Department of Biochemistry and Molecular Biology/Division of Cardiovascular Diseases, Department of Medicine, Mayo Clinic College of Medicine, Rochester, MN, USA.
Autophagy. 2012 Jan;8(1):142-3. doi: 10.4161/auto.8.1.18536. Epub 2012 Jan 1.

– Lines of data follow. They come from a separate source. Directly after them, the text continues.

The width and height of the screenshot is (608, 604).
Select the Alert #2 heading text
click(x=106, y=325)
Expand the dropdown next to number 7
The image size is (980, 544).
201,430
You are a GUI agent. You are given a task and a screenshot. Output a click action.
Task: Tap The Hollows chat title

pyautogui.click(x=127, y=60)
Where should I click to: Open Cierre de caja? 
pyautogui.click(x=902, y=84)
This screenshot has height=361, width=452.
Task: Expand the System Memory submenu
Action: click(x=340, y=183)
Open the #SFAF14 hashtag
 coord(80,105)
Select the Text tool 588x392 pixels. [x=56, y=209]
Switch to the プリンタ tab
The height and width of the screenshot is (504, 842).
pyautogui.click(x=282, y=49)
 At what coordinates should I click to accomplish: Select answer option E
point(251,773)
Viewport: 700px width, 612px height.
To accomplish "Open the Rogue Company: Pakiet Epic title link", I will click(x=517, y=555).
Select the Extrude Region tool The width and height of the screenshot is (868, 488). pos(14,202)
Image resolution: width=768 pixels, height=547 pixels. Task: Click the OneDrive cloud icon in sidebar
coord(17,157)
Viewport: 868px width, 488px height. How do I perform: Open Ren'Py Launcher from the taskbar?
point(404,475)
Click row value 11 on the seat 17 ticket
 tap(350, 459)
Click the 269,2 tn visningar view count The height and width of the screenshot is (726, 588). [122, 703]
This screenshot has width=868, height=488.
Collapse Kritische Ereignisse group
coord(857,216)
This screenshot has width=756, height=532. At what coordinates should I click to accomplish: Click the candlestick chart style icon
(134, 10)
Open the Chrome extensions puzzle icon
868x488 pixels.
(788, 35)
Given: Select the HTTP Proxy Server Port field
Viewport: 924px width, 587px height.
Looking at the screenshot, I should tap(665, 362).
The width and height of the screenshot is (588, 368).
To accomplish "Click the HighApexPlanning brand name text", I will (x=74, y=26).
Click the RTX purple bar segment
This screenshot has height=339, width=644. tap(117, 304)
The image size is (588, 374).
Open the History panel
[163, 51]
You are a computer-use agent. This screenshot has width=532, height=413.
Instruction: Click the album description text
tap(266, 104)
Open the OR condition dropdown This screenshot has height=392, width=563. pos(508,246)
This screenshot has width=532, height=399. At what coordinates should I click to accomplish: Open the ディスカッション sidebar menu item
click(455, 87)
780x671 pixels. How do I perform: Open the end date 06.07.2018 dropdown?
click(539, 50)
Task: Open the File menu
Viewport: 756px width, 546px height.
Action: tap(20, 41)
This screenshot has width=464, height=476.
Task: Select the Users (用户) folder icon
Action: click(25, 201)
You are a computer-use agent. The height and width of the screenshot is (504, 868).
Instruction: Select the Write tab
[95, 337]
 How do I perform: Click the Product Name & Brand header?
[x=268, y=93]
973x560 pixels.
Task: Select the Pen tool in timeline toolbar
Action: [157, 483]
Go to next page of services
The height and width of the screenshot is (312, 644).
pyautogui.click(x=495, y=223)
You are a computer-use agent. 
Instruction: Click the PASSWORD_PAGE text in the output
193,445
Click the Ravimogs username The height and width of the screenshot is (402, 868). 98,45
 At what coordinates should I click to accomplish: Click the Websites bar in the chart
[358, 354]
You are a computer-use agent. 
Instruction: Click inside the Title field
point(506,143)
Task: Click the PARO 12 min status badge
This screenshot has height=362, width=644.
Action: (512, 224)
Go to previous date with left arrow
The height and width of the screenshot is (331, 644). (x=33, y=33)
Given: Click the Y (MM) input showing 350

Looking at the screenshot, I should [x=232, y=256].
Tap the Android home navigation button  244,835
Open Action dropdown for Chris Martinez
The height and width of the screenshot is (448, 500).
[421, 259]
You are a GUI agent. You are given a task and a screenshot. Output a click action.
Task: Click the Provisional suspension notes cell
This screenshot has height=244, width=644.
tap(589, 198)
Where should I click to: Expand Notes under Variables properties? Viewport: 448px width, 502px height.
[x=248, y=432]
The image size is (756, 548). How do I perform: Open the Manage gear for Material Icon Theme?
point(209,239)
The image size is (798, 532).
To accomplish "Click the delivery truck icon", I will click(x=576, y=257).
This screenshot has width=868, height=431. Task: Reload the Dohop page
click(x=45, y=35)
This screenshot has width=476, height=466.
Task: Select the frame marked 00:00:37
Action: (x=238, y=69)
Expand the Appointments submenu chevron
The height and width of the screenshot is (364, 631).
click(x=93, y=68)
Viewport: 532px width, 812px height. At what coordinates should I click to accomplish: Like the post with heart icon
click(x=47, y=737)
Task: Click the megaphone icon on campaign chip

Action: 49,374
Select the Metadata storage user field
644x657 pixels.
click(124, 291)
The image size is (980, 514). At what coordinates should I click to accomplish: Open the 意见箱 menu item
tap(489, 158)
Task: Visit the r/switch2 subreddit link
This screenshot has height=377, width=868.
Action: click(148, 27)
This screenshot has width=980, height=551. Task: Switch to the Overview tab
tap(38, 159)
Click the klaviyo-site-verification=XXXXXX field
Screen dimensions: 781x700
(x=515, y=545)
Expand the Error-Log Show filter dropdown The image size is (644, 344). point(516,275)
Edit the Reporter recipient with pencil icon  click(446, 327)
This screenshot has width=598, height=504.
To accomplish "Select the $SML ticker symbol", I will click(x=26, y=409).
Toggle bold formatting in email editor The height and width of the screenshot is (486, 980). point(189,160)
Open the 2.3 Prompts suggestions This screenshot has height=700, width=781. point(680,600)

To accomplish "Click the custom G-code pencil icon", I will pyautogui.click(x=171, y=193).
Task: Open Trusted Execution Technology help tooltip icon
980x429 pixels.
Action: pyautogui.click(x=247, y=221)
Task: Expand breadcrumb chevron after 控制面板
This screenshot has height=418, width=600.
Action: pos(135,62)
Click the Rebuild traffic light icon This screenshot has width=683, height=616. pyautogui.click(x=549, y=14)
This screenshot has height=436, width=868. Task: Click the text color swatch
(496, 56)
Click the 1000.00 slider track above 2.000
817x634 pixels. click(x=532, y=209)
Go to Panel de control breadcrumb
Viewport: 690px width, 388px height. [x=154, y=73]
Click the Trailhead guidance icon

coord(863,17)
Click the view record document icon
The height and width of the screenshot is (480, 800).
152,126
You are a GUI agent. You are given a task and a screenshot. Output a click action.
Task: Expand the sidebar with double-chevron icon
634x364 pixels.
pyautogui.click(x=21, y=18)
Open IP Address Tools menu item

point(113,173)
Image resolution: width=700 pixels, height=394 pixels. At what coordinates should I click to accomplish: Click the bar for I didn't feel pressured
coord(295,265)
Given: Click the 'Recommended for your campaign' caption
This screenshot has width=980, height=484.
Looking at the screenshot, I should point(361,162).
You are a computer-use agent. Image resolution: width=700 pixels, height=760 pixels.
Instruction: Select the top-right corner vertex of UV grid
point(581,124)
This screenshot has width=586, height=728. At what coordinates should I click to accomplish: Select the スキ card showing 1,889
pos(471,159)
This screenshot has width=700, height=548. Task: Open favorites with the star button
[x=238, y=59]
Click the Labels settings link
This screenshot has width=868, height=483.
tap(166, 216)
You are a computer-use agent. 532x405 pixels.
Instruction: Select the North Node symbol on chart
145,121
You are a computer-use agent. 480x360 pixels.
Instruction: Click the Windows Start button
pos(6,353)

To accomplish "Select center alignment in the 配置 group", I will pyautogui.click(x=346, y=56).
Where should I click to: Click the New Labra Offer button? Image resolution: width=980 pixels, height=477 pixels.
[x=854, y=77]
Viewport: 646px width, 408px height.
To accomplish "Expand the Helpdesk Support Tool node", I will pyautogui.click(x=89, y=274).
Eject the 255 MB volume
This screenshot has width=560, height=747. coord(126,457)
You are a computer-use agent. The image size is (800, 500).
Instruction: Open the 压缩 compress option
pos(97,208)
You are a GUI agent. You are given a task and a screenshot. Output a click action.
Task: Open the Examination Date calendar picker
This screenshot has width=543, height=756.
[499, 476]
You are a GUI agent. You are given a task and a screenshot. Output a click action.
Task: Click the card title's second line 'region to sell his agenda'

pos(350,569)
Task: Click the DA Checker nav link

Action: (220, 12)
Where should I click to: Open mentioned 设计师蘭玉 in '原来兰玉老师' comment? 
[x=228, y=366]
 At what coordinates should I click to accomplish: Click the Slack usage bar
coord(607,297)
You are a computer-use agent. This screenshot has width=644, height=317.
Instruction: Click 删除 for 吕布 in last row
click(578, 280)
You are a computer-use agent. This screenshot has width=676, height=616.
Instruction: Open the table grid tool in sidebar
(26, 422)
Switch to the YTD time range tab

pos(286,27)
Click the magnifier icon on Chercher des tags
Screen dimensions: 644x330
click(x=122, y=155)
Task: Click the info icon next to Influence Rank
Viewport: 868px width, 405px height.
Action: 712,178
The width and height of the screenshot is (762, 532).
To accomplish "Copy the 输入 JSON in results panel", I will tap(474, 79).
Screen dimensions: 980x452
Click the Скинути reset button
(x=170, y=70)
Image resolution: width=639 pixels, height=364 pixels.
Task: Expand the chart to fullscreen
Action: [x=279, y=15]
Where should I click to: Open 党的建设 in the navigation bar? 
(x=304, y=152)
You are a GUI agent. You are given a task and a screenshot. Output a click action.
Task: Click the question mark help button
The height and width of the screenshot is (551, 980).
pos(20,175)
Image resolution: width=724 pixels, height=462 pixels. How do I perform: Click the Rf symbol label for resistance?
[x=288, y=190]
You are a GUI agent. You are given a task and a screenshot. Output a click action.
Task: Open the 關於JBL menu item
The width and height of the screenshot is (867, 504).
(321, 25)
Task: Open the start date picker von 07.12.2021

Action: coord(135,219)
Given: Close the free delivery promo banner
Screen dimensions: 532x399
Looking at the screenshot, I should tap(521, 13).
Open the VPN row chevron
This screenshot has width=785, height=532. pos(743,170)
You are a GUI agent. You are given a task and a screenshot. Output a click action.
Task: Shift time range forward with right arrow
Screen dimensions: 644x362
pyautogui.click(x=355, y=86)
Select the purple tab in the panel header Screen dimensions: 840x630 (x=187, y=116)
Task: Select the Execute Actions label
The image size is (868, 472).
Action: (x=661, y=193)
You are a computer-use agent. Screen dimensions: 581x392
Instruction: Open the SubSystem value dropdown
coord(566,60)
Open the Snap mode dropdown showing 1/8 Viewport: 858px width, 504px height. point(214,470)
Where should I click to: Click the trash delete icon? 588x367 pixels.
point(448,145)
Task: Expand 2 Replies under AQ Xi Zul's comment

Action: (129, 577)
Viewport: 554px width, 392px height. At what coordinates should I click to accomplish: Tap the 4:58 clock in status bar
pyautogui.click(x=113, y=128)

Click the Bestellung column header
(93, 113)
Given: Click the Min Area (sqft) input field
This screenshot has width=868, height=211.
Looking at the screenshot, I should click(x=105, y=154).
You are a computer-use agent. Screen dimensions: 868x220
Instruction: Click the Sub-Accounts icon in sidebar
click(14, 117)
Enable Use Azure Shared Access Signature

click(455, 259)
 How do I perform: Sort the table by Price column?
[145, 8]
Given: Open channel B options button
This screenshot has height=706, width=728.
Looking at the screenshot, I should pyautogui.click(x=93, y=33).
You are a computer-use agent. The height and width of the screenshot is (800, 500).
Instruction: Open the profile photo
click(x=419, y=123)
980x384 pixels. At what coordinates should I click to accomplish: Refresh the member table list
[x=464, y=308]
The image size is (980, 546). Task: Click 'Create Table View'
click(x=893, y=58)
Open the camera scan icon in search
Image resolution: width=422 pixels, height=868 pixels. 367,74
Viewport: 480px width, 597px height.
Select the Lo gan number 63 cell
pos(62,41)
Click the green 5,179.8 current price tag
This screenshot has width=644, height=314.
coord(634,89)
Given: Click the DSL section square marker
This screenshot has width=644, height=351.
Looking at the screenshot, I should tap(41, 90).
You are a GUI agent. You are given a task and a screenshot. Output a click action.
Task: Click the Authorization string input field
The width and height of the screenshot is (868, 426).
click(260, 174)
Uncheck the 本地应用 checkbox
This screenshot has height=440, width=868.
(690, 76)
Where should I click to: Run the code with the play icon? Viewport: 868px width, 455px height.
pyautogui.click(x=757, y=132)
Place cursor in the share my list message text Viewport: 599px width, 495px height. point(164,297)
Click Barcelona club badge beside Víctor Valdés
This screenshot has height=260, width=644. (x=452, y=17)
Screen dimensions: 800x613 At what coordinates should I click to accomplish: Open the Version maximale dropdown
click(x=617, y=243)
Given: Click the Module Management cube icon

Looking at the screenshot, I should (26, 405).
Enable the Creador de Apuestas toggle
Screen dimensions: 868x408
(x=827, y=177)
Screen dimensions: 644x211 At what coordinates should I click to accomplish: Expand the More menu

The target of rapamycin (TOR) kinase is part of an evolutionarily conserved signaling pathway that coordinates cell growth, survival, and autophagy. Previously, pharmacological studies using rapamycin have suggested a cardioprotective effect of TOR signaling inhibition on cardiomyopathy. We found that rapamycin exerts a conserved cardioprotective effect in two adult zebrafish models of cardiomyopathy of different etiology, and provided the first genetic evidence to support a long-term cardioprotective effect of TOR signaling inhibition. Moreover, we detected dynamic TOR-autophagy activities along different stages of cardiomyopathy. This needs to be considered when developing TOR-autophagy-based therapeutics for cardiomyopathy.
雷帕霉素(TOR)激酶是进化保守信号通路的一部分,该通路协调细胞生长、存活和自噬。先前使用雷帕霉素的药理学研究表明,TOR 信号抑制对心肌病具有心脏保护作用。我们发现雷帕霉素在两种不同病因的成年斑马鱼心肌病模型中发挥了保守的心脏保护作用,并提供了第一个遗传证据支持 TOR 信号抑制的长期心脏保护作用。此外,我们还检测到在心肌病的不同阶段TOR-自噬活性的动态变化。在开发基于 TOR-自噬的心肌病治疗方法时需要考虑这一点。